If our hypothesis regarding the role of HIF in cancer cells proves incorrect, it may adversely affect our ability to commercialize and market CRLX101.

We believe that the anti-cancer activity shown by CRLX101 in preclinical tumor models is due in part to its inhibition of HIF, and we have prioritized the clinical development of CRLX101, among other criteria, on HIF-driven tumor types. We have shown preclinically that CRLX101 inhibits both HIF-1α and HIF-2α. While HIF-1α has become a target of increasing interest in cancer research and recent research suggests that HIF-1α is a master regulator for many cancer cell survival pathways, the science underlying HIF-1α is based on recent discoveries and not fully understood. Moreover, the exact role of HIF-2α is less well described and understood. If our hypothesis with respect to the role of HIF in cancer cells proves incorrect, CRLX101 may not have the same level of therapeutic benefit as it might otherwise have, and in that case we may be unable to receive marketing approval for, or successfully commercialize, CRLX101, and our business could be materially harmed.

Clinical drug development involves a lengthy and expensive process with an uncertain outcome. We may incur additional costs or experience delays in completing, or ultimately be unable to complete, the development and commercialization of our product candidates.

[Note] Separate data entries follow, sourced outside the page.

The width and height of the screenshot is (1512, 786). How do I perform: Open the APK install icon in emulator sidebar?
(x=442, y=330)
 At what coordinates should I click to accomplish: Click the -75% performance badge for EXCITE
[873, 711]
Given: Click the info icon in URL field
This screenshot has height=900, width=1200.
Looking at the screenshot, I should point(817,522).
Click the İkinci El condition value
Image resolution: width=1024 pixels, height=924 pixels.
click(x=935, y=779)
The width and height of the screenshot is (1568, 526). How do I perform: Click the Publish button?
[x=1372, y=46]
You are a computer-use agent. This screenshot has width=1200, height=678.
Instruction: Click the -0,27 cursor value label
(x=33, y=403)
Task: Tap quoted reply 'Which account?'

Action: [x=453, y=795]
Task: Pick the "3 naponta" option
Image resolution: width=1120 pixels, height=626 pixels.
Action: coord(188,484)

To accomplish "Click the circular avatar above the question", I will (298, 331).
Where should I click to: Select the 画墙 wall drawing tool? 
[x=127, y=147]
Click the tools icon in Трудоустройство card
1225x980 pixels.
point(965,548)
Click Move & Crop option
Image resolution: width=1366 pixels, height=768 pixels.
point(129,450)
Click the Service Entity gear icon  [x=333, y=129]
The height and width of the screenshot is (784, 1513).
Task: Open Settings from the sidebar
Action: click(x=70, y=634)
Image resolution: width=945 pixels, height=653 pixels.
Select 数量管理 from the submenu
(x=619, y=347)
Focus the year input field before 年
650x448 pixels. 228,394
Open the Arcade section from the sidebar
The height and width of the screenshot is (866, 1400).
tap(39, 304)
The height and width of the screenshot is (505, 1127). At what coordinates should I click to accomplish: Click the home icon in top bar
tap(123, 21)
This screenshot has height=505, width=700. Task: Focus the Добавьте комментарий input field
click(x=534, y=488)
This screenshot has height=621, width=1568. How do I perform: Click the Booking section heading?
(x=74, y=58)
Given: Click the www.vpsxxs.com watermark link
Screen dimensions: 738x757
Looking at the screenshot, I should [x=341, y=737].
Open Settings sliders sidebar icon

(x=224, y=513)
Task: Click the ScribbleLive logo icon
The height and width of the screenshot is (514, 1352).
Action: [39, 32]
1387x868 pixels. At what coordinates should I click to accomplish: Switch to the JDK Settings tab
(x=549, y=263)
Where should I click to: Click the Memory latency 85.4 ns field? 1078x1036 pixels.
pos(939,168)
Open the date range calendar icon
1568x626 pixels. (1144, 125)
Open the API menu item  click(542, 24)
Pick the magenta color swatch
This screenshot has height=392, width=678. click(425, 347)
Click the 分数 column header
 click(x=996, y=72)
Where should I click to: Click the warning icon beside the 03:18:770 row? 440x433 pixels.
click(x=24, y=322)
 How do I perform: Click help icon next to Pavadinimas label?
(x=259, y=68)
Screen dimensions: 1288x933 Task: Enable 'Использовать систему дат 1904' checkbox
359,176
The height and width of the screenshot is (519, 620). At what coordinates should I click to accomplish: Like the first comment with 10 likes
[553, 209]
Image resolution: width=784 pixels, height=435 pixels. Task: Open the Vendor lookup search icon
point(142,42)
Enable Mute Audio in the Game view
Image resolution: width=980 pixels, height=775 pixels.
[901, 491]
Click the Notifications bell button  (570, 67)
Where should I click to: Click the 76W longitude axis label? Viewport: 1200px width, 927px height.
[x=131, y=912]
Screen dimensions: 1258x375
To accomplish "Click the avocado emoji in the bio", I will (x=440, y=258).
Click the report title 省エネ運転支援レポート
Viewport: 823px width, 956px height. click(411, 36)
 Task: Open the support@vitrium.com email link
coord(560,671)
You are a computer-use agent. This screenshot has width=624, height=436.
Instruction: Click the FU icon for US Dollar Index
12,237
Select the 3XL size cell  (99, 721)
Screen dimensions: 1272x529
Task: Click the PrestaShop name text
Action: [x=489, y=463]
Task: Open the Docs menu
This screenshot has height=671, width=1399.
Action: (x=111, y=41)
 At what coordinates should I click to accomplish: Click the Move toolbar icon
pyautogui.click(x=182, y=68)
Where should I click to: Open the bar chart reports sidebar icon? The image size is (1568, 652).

Two of our product candidates are in clinical development, all of our other potential product candidates are in preclinical development, and the risk of failure of all of our product candidates is high. It is impossible to predict when or if any of our product candidates will prove effective or safe in humans or will receive regulatory approval. Before obtaining marketing approval from regulatory authorities for the sale of any product candidate, we must complete preclinical development and then conduct extensive clinical trials to demonstrate the safety and efficacy of our product candidates in humans. Clinical testing is expensive, difficult to design and implement, can take many years to complete and is uncertain as to outcome. A failure of one or more clinical trials can occur at any stage of testing. The clinical development of our product candidates is susceptible to the risk of failure inherent at any stage of drug development, including failure to demonstrate efficacy in a clinical trial or across a broad population of patients, the occurrence of severe or medically or commercially unacceptable adverse events, failure to comply with protocols or applicable regulatory requirements and determination by the FDA or any comparable non-U.S. regulatory authority that a drug product is not approvable. It is possible that even if one or more of our product candidates has a beneficial effect, that effect will not be detected during clinical evaluation as a result of one or more of a variety of factors, including the size, duration, design, measurements, conduct or analysis of our clinical trials. Conversely, as a result of the same factors, our clinical trials may indicate an apparent positive effect of a product candidate that is greater than the actual positive effect, if any. Similarly, in our clinical trials, we may fail to detect toxicity of or intolerability caused by our product candidates, or mistakenly believe that our product candidates are toxic or not well tolerated when that is not in fact the case.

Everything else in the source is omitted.